- **Saved data entries**:
········
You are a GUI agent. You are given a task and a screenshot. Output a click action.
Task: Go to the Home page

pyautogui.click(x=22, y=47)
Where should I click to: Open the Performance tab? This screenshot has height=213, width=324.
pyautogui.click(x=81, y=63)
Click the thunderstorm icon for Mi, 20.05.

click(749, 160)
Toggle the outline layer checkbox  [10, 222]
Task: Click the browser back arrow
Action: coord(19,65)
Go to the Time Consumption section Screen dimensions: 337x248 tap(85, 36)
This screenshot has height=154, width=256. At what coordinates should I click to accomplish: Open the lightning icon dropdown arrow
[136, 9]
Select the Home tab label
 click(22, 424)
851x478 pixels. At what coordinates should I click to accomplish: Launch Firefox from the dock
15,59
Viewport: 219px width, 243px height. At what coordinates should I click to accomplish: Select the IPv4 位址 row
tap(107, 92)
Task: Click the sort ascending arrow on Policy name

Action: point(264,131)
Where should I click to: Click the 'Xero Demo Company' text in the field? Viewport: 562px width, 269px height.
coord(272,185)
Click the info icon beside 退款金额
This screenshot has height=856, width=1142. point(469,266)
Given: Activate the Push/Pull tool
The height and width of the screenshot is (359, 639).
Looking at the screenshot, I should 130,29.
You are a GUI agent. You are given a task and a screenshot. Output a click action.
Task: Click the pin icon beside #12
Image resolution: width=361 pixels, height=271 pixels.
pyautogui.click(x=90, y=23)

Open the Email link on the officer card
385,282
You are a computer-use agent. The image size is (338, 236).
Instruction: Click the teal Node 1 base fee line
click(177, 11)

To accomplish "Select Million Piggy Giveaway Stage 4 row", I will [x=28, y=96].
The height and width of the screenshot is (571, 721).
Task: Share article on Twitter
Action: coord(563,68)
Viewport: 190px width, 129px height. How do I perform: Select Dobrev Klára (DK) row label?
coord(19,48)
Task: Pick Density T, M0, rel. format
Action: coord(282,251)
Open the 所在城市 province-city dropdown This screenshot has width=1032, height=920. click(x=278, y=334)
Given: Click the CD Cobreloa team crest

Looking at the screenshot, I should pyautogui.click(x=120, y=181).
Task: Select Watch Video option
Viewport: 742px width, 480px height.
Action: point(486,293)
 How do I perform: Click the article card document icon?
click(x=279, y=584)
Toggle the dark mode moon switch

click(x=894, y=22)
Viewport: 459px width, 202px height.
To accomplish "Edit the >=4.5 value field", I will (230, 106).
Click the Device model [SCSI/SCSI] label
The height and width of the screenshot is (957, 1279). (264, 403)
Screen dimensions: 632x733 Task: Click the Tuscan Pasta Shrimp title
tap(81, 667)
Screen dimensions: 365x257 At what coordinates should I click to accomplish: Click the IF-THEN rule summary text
········
The lines above need to be restated word for word, all of them.

- **Reply to the task**:
You are a GUI agent. You are given a task and a screenshot. Output a click action.
Task: Go to the Home page

pyautogui.click(x=22, y=47)
Where should I click to: Open the Performance tab? This screenshot has height=213, width=324.
pyautogui.click(x=81, y=63)
Click the thunderstorm icon for Mi, 20.05.

click(749, 160)
Toggle the outline layer checkbox  [10, 222]
Task: Click the browser back arrow
Action: coord(19,65)
Go to the Time Consumption section Screen dimensions: 337x248 tap(85, 36)
This screenshot has height=154, width=256. At what coordinates should I click to accomplish: Open the lightning icon dropdown arrow
[136, 9]
Select the Home tab label
 click(22, 424)
851x478 pixels. At what coordinates should I click to accomplish: Launch Firefox from the dock
15,59
Viewport: 219px width, 243px height. At what coordinates should I click to accomplish: Select the IPv4 位址 row
tap(107, 92)
Task: Click the sort ascending arrow on Policy name

Action: point(264,131)
Where should I click to: Click the 'Xero Demo Company' text in the field? Viewport: 562px width, 269px height.
coord(272,185)
Click the info icon beside 退款金额
This screenshot has height=856, width=1142. point(469,266)
Given: Activate the Push/Pull tool
The height and width of the screenshot is (359, 639).
Looking at the screenshot, I should 130,29.
You are a GUI agent. You are given a task and a screenshot. Output a click action.
Task: Click the pin icon beside #12
Image resolution: width=361 pixels, height=271 pixels.
pyautogui.click(x=90, y=23)

Open the Email link on the officer card
385,282
You are a computer-use agent. The image size is (338, 236).
Instruction: Click the teal Node 1 base fee line
click(177, 11)

To accomplish "Select Million Piggy Giveaway Stage 4 row", I will [x=28, y=96].
The height and width of the screenshot is (571, 721).
Task: Share article on Twitter
Action: coord(563,68)
Viewport: 190px width, 129px height. How do I perform: Select Dobrev Klára (DK) row label?
coord(19,48)
Task: Pick Density T, M0, rel. format
Action: coord(282,251)
Open the 所在城市 province-city dropdown This screenshot has width=1032, height=920. click(x=278, y=334)
Given: Click the CD Cobreloa team crest

Looking at the screenshot, I should pyautogui.click(x=120, y=181).
Task: Select Watch Video option
Viewport: 742px width, 480px height.
Action: point(486,293)
 How do I perform: Click the article card document icon?
click(x=279, y=584)
Toggle the dark mode moon switch

click(x=894, y=22)
Viewport: 459px width, 202px height.
To accomplish "Edit the >=4.5 value field", I will (230, 106).
Click the Device model [SCSI/SCSI] label
The height and width of the screenshot is (957, 1279). (264, 403)
Screen dimensions: 632x733 Task: Click the Tuscan Pasta Shrimp title
tap(81, 667)
Screen dimensions: 365x257 At what coordinates should I click to accomplish: Click the IF-THEN rule summary text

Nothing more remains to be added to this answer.